From sneaking people food right off the dinner table to jumping four-foot fences, I used to fancy myself a master of mischief. Somewhere along the line, I determined it was best to use my God-given brains to cause trouble because it triggered attention from people. Sometimes it was even the good kind of attention. Though they were few and far between, occasionally my behavior merited a “oh, that is so cute” comment in place of the dreaded “bad dog” nickname.

Me? Sassy? No...But something changed for me the day I escaped through the doggie door and jumped the fence of my first adoptive family. I remember feeling so disappointed when they found me and brought me home, and then (almost) relieved when they took me back to the humane society. (This ended up being a very positive thing because I met my forever people a few weeks later as a result). Forever changed for me that day as I wandered the streets of Port Washington exploring my newfound (short-lived) sense of freedom.

I’ve had it all wrong, I thought to myself when the people drove me home. “Bad dog, Zorro,” I remember the woman saying. In that moment, I realized was tired of being called a bad dog. And despite my best intentions at being bad, I was terrible at it. It was work. I don’t know why this came as such a surprise to me, since us canines tend to wear our hearts right outside our bodies for all the world to see. We can’t lie – our tails, our ears and our eyes give it away. No one is as mysterious as they think they are, especially when they have four legs and a tail. So I resolved that day to give up mischief forever. From that moment on, I would use my God-given brains to do only positive things for the world. No more bad dog. Naughty dog was a thing of the past.
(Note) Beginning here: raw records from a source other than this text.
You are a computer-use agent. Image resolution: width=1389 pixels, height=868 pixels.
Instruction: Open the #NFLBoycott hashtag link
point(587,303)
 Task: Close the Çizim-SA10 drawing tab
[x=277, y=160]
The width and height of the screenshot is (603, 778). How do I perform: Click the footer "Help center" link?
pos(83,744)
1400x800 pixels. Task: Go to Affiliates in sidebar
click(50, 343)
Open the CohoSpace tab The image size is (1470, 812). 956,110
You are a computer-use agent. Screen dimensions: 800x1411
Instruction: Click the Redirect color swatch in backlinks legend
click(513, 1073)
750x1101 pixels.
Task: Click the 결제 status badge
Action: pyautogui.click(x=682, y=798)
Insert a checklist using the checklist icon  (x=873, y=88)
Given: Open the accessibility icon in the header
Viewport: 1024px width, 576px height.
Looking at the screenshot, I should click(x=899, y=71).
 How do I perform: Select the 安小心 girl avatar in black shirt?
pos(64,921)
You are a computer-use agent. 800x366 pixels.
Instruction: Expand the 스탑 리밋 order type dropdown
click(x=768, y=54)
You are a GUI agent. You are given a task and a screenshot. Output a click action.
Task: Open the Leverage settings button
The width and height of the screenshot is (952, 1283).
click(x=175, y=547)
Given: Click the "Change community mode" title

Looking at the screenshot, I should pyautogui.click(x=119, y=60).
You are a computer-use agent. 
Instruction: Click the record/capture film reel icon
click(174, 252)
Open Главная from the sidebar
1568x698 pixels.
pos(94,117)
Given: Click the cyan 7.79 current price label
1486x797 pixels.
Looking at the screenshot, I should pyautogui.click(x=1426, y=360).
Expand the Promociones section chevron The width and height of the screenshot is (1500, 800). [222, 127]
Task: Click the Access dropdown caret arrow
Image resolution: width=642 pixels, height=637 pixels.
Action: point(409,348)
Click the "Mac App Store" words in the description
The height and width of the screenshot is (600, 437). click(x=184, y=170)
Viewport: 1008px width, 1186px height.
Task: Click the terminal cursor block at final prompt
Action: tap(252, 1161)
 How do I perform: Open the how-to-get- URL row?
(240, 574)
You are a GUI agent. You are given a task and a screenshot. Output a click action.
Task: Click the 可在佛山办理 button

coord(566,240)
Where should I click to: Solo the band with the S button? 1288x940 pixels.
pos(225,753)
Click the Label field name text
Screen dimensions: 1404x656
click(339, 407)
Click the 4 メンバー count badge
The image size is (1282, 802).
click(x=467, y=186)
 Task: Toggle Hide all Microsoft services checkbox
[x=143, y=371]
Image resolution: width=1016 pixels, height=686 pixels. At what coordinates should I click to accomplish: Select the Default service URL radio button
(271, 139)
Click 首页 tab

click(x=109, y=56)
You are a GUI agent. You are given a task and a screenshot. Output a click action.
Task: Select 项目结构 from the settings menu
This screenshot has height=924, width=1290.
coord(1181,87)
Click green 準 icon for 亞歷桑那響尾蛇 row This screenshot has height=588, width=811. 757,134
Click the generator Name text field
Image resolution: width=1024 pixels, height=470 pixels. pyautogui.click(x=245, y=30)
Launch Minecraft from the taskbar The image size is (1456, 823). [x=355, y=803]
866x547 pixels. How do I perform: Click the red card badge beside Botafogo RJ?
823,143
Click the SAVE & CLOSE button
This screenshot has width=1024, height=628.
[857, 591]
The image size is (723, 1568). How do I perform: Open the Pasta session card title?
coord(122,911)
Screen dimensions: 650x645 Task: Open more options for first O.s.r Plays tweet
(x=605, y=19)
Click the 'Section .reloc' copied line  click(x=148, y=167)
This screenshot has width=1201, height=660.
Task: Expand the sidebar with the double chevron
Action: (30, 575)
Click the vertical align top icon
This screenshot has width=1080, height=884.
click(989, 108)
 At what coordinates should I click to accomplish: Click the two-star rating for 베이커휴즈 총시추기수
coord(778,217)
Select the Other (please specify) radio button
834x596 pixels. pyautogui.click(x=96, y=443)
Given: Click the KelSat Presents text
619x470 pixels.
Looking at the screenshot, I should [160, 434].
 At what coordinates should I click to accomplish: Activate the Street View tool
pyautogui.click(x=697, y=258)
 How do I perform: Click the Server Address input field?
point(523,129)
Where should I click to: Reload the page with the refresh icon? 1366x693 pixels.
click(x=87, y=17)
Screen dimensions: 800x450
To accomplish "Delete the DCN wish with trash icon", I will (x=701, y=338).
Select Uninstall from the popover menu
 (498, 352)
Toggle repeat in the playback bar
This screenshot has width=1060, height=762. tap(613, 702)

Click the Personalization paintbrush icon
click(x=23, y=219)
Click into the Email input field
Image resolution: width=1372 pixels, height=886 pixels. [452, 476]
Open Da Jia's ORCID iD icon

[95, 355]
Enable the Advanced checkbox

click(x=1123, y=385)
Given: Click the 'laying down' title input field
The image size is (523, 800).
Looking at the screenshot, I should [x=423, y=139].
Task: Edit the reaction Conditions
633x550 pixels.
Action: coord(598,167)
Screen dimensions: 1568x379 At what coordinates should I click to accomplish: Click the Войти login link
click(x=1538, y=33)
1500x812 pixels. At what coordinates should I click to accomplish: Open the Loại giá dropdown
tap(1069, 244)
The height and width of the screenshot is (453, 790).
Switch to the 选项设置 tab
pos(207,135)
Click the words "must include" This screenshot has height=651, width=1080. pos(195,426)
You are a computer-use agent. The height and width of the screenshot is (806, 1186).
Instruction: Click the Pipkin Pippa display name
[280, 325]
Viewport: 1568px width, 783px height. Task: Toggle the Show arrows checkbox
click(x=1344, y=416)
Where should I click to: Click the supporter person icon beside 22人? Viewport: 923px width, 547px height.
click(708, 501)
But no one’s perfect. And experience has actually taught me we all need a little mischief in our lives every now and then. I know it’s happening with my people when my people call me a “little stinker” or “ball of sass.” I don’t mind – I know these are pet names, employed when just the right amount of mischief has been applied to a situation. Like when I make “the face” at mom when she’s eating a steak. Or when I paw at dad’s foot to let him know it’s time for our nightly game of fetch. And (let’s face it) I do my fair share of things that merit the occasional “bad dog” or “naughty dog” sentiment. (Barking madly at all variations of animal life on the television comes to mind). I might not be perfect, but I can say I no longer fancy myself a master of mischief. I’d much rather be the administrator of joy from the ground up.